### [TRECHO SELECIONADO]
#####

O jornalista Carlos Castello Branco o definiu, em sua acatada coluna, no dia em que ele deixou o governo: "Dir-se-ia que, sem juízo definitivo de sua obra, o povo o admira e respeita, mas não o estima - é o drama dos homens que pensam situar na impessoalidade da ação a grandeza de sua tarefa".

Nascido em 3 de agosto de 1908, em Bento Gonçalves (RS), onde seu pai, Augusto Guilherme Geisel, vindo da Baviera, acabou professor, escrivão e juiz de paz, Ernesto Geisel teve dois irmãos, generais como ele, Orlando e Henrique, também já falecidos. Comentário atribuído a seu antecessor no governo, o general Garrastazu Médici, informava que os irmãos Geisel prepararam-se a vida inteira para chegar à Presidência. Ernesto, aquele que afinal chegou, já em 1931 envolvia-se com a política, como secretário de Estado no Rio Grande do Norte, recém-promovido a primeiro-tenente depois de anos a fio como primeiro aluno da turma no Colégio Militar de Porto Alegre e na Escola Militar do Realengo, no Rio.

Ainda nos anos 30 foi secretário da Fazenda e de Obras Públicas, na Paraíba. Na década de 50, exerceu a subchefia do Gabinete Militar do presidente Café Filho. Em seguida, foi superintendente geral da Refinaria Presidente Bernardes, em Cubatão (SP), e representante do Ministério da Guerra no Conselho Nacional de Petróleo.

Já portava credenciais de grande conhecedor dos assuntos petroleiros quando assumiu a presidência da Petrobrás em 1969, depois de haver sido chefe do Gabinete Militar do presidente Castello Branco e de aposentar-se como ministro do Superior Tribunal Militar. Geisel deu nova feição à empresa, ao ampliar sua ação para muito além das atividades de prospecção, produção e refino. Neste último setor, a Petrobrás passou da insuficiência ao superávit.

#####

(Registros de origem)
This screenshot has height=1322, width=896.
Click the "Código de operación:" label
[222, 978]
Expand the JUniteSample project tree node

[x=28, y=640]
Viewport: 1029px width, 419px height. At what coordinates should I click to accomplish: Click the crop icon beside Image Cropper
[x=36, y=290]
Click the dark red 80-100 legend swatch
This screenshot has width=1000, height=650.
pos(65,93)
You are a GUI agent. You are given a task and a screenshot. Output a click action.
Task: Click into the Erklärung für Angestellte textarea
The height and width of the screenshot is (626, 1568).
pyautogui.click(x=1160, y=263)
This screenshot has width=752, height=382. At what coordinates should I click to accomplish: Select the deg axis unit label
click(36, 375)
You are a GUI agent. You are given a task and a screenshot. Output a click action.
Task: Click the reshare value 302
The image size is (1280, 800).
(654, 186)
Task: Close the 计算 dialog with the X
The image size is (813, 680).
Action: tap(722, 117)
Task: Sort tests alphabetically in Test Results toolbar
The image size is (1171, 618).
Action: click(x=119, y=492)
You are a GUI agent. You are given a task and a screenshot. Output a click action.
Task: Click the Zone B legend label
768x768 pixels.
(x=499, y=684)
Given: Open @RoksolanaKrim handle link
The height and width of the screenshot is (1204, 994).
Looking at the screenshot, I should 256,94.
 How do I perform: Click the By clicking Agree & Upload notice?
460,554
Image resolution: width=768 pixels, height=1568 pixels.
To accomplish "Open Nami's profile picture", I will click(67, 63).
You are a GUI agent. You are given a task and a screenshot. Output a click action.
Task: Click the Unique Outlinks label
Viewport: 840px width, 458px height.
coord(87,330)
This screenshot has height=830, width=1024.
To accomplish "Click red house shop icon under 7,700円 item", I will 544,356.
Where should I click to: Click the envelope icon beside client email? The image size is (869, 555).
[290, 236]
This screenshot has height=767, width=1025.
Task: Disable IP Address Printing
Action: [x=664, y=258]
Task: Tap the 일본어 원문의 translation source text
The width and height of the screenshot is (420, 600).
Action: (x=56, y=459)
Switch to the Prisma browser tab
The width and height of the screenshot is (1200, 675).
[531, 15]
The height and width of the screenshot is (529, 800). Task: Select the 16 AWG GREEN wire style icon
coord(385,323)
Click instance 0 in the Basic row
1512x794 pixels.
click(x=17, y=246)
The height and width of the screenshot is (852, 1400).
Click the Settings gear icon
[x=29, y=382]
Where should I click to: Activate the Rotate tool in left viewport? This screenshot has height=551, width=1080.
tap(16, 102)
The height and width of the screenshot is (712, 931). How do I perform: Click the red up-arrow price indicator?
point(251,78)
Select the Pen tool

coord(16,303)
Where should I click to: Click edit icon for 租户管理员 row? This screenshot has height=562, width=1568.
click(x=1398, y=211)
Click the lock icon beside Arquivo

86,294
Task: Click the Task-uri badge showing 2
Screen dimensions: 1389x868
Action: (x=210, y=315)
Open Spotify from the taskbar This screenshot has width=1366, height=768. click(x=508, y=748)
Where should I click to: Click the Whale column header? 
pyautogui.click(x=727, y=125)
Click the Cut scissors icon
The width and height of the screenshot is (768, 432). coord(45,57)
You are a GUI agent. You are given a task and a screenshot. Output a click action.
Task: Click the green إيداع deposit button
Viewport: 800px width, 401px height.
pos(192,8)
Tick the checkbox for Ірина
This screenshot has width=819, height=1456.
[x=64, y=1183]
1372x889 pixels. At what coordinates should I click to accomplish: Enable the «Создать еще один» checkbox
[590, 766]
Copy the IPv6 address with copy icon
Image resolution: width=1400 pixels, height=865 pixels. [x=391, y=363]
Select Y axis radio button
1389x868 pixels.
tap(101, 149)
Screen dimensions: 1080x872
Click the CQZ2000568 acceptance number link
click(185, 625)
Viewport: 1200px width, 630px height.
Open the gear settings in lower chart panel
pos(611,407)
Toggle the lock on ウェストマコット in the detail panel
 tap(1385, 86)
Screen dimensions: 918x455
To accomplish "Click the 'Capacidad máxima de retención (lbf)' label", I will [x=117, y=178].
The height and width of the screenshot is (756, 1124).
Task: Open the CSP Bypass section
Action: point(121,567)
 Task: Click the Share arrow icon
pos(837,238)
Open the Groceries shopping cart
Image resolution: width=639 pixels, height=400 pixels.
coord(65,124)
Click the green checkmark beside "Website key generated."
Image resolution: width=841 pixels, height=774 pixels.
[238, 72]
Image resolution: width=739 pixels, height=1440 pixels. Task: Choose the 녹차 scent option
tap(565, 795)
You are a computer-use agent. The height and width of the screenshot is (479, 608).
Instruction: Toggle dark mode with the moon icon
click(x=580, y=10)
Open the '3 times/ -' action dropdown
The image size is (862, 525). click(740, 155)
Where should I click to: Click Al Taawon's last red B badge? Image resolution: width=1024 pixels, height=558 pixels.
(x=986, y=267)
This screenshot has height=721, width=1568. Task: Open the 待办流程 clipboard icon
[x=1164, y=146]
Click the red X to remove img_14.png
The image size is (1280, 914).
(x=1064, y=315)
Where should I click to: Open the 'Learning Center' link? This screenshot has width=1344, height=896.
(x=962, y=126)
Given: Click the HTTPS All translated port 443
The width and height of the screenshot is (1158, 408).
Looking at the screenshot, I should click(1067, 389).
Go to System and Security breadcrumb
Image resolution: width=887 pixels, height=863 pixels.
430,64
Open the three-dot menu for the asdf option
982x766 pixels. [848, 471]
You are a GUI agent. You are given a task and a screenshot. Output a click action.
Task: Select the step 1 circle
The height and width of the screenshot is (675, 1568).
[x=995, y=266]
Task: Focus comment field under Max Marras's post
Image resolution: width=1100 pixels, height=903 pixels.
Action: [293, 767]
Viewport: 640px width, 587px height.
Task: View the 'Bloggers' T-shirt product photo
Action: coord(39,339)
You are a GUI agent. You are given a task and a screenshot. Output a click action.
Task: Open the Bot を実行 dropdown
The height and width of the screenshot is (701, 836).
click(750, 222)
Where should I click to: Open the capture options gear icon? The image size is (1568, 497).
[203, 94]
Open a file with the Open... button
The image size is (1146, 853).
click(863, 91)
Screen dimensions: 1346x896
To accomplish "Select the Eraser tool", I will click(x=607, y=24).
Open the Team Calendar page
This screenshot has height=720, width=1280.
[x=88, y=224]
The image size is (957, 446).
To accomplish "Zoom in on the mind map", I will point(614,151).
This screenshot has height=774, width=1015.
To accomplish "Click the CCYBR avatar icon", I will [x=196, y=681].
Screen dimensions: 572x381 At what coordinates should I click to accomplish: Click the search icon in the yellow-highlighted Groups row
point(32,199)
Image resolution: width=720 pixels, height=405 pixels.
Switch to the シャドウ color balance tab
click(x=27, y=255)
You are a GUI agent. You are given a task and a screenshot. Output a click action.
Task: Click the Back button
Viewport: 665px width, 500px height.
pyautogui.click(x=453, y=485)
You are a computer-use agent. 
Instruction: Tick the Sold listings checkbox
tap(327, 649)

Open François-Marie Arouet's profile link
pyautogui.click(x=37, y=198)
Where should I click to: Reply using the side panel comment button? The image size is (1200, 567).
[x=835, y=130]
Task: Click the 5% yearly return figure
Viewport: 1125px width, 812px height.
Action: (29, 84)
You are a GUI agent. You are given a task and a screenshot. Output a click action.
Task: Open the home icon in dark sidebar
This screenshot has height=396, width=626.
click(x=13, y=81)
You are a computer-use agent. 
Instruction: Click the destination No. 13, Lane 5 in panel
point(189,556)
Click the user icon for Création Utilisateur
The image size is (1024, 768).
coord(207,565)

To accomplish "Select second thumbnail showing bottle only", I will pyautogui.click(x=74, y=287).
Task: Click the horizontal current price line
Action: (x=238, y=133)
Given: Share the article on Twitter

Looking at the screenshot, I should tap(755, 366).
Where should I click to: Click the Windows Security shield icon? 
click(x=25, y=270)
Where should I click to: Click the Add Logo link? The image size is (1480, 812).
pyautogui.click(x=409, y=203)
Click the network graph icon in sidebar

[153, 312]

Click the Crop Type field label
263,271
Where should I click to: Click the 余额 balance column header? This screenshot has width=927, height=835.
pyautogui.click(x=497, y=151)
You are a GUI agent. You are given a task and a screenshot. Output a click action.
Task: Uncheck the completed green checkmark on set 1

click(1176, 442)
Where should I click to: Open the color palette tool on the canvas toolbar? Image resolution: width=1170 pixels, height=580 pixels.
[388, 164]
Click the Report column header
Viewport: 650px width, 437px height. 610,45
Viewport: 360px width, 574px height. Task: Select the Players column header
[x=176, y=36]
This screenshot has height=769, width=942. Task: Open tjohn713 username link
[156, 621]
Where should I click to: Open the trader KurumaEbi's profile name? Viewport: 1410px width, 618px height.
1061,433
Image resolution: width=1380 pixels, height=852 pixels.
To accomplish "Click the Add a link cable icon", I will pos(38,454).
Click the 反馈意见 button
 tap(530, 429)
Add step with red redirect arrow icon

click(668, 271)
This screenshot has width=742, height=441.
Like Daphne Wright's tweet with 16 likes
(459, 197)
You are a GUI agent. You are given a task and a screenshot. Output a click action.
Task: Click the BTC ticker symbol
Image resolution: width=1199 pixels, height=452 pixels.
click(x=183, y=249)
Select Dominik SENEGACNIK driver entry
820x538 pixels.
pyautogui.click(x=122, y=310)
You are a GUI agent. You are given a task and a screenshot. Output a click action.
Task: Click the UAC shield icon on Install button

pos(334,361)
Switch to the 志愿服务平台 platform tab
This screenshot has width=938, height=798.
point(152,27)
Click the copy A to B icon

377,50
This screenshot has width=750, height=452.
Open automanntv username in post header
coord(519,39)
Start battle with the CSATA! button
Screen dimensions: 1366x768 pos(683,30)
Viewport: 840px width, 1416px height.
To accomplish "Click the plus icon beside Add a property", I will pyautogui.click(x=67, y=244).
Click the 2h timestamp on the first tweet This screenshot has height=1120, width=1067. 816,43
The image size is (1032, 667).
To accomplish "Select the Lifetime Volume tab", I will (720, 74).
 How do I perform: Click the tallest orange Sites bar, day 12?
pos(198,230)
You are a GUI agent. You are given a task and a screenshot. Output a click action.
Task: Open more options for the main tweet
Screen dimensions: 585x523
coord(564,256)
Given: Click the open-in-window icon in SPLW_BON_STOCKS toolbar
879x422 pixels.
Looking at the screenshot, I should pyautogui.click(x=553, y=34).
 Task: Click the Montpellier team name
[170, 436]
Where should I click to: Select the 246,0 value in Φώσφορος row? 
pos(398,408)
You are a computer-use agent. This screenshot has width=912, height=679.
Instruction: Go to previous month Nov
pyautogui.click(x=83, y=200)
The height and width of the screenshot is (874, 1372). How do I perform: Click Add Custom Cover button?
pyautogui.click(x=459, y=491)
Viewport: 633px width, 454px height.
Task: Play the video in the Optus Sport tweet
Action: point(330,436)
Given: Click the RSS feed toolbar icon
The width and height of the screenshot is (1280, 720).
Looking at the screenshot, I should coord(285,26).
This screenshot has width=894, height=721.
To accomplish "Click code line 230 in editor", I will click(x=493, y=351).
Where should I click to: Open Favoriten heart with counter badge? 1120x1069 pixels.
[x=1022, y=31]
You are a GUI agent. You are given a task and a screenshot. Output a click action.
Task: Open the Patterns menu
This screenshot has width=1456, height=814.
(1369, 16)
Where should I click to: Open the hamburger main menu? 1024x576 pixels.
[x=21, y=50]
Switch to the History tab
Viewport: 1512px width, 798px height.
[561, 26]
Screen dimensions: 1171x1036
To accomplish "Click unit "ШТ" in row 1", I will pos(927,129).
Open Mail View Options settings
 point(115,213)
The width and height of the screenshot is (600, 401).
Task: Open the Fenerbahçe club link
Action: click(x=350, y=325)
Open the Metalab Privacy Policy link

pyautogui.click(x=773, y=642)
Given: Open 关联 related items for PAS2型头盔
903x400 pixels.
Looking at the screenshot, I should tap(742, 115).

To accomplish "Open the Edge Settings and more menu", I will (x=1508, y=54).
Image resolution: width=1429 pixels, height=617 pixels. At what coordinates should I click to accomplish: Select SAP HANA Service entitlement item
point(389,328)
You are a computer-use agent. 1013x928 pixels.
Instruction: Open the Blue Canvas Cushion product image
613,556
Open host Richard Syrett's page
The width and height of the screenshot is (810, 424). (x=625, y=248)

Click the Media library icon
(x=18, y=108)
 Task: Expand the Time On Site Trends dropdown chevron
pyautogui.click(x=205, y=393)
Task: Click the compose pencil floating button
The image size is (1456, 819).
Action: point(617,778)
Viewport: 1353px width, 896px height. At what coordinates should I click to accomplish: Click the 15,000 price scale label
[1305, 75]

#####

### [LISTA DE TAREFAS]
1/ Reescreva todo o trecho do texto sobre Ernesto Geisel que vai de "Ainda nos anos" até "insuficiência ao superávit.", trocando "Petrobrás" por "estatal do petróleo".
2/ Segundo o texto sobre Ernesto Geisel, em que cidade ele nasceu?
3/ Dê a continuação do texto sobre Ernesto Geisel, começando logo após a última frase apresentada.

### [RESULTADOS ESPERADOS]
1/
Ainda nos anos 30 foi secretário da Fazenda e de Obras Públicas, na Paraíba. Na década de 50, exerceu a subchefia do Gabinete Militar do presidente Café Filho. Em seguida, foi superintendente geral da Refinaria Presidente Bernardes, em Cubatão (SP), e representante do Ministério da Guerra no Conselho Nacional de Petróleo.

Já portava credenciais de grande conhecedor dos assuntos petroleiros quando assumiu a presidência da estatal do petróleo em 1969, depois de haver sido chefe do Gabinete Militar do presidente Castello Branco e de aposentar-se como ministro do Superior Tribunal Militar. Geisel deu nova feição à empresa, ao ampliar sua ação para muito além das atividades de prospecção, produção e refino. Neste último setor, a estatal do petróleo passou da insuficiência ao superávit.

2/ Em Bento Gonçalves (RS).

3/
Novos campos foram descobertos, novas refinarias construídas (entre elas a de Paulínia-SP, ainda a maior do país), desenvolveu-se a petroquímica e o logotipo da Petrobrás ganhou o mundo, com a subsidiária Braspetro a perfurar poços em países ricos em óleo. Geisel considerava o "monopólio legal atribuído à Petrobrás" um meio de ação para assegurar ao país o abastecimento de petróleo, mas opôs-se a tentativas de estendê-lo à distribuição de derivados e à petroquímica.

Da Petrobrás chegou à Presidência, num momento em que as violações das liberdades públicas e dos direitos humanos atingiam um estágio jamais alcançado no país. O Congresso permitido de então elegeu Ernesto Geisel, para um mandato de cinco anos, com 400 votos, contra 76 dados ao "anticandidato" oposicionista, Ulysses Guimarães, e 21 abstenções. O aparente sucesso econômico do governo Médici, a quem Geisel sucedia, levou o novo governo a traçar uma estratégia que contemplava a manutenção das taxas de crescimento e uma paulatina abertura política.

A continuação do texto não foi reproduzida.